§ **Exercise goal**: Please return, exactly as they appear, the records starting with the line containing "Given: Click the Motherboard icon in sidebar" and ending with the line containing "(x=31, y=117)", with both of those lines included.

§ **Dataset records**:
-.-.-
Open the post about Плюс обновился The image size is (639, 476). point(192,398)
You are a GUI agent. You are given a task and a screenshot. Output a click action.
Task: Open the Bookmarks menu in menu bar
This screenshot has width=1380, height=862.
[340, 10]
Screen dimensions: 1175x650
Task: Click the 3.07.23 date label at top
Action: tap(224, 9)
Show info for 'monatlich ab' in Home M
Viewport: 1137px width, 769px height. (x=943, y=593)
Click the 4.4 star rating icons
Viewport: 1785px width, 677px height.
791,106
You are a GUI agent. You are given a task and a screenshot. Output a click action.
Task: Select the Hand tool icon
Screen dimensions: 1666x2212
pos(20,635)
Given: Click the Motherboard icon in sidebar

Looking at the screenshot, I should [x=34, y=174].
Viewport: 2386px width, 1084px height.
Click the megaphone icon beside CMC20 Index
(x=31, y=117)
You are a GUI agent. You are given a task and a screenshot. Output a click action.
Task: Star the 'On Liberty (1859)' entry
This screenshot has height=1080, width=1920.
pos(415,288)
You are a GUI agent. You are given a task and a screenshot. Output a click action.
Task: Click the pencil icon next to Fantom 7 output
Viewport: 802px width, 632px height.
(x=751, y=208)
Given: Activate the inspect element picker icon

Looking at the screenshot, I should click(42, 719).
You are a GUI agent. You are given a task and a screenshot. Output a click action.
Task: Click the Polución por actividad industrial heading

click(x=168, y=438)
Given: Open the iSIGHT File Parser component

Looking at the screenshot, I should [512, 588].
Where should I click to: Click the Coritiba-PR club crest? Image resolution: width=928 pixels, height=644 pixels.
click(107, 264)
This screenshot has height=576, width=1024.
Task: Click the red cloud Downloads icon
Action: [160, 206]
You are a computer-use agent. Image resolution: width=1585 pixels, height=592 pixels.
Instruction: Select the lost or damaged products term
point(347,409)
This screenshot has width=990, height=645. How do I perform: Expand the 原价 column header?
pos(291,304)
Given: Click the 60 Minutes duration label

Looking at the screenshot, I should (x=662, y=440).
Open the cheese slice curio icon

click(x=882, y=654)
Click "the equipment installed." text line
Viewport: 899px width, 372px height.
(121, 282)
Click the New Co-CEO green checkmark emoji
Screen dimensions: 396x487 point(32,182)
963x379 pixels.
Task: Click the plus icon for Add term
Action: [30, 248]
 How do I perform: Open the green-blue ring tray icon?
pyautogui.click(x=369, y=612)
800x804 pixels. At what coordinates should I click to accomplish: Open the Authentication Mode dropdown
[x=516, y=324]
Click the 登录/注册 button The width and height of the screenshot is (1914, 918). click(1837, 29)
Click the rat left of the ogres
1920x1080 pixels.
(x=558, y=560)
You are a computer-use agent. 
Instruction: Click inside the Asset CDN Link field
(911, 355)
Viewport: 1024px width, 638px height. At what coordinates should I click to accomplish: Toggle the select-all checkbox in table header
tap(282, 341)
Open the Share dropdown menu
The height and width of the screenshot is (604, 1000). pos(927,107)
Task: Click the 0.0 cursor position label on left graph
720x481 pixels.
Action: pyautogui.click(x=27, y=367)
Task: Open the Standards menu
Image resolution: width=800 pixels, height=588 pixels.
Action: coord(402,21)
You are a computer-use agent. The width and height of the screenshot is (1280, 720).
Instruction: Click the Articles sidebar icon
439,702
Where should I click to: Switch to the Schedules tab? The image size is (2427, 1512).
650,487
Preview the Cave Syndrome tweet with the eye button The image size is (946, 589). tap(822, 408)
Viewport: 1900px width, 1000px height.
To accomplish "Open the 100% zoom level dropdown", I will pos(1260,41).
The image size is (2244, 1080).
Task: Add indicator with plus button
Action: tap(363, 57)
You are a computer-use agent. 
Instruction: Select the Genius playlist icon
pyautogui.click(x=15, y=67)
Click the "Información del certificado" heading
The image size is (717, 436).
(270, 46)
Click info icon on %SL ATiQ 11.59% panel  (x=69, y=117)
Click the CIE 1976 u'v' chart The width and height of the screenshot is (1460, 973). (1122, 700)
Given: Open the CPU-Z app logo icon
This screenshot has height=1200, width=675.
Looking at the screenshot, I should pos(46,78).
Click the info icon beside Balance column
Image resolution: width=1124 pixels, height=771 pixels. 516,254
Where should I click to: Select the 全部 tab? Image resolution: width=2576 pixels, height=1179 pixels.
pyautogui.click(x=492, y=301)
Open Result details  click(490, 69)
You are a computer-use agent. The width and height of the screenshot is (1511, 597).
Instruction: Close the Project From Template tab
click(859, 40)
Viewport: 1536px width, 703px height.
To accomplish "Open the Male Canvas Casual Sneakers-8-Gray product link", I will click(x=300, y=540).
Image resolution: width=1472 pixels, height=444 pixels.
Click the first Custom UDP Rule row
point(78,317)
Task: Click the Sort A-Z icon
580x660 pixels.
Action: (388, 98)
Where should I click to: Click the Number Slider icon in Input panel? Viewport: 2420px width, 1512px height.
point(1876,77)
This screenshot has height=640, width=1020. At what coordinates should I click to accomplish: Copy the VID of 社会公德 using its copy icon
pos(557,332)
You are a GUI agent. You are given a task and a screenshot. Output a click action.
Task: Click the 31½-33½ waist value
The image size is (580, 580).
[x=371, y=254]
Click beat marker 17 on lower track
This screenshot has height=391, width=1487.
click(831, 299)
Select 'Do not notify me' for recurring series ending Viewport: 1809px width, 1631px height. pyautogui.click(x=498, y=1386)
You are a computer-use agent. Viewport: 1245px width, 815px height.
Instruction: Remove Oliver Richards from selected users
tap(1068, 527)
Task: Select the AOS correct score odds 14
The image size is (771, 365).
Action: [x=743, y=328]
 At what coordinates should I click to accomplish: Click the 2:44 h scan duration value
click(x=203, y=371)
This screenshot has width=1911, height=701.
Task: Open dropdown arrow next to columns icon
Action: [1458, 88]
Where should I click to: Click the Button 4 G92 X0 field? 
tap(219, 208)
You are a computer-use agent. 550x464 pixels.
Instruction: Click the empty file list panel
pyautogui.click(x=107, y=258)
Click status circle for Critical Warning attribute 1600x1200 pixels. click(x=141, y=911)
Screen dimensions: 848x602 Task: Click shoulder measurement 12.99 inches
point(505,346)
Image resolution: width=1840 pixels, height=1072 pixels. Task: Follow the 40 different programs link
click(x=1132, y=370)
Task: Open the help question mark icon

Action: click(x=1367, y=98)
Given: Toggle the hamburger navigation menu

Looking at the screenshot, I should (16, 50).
-.-.-
§ **Answer to the exercise**:
Given: Click the Motherboard icon in sidebar

Looking at the screenshot, I should [x=34, y=174].
Viewport: 2386px width, 1084px height.
Click the megaphone icon beside CMC20 Index
(x=31, y=117)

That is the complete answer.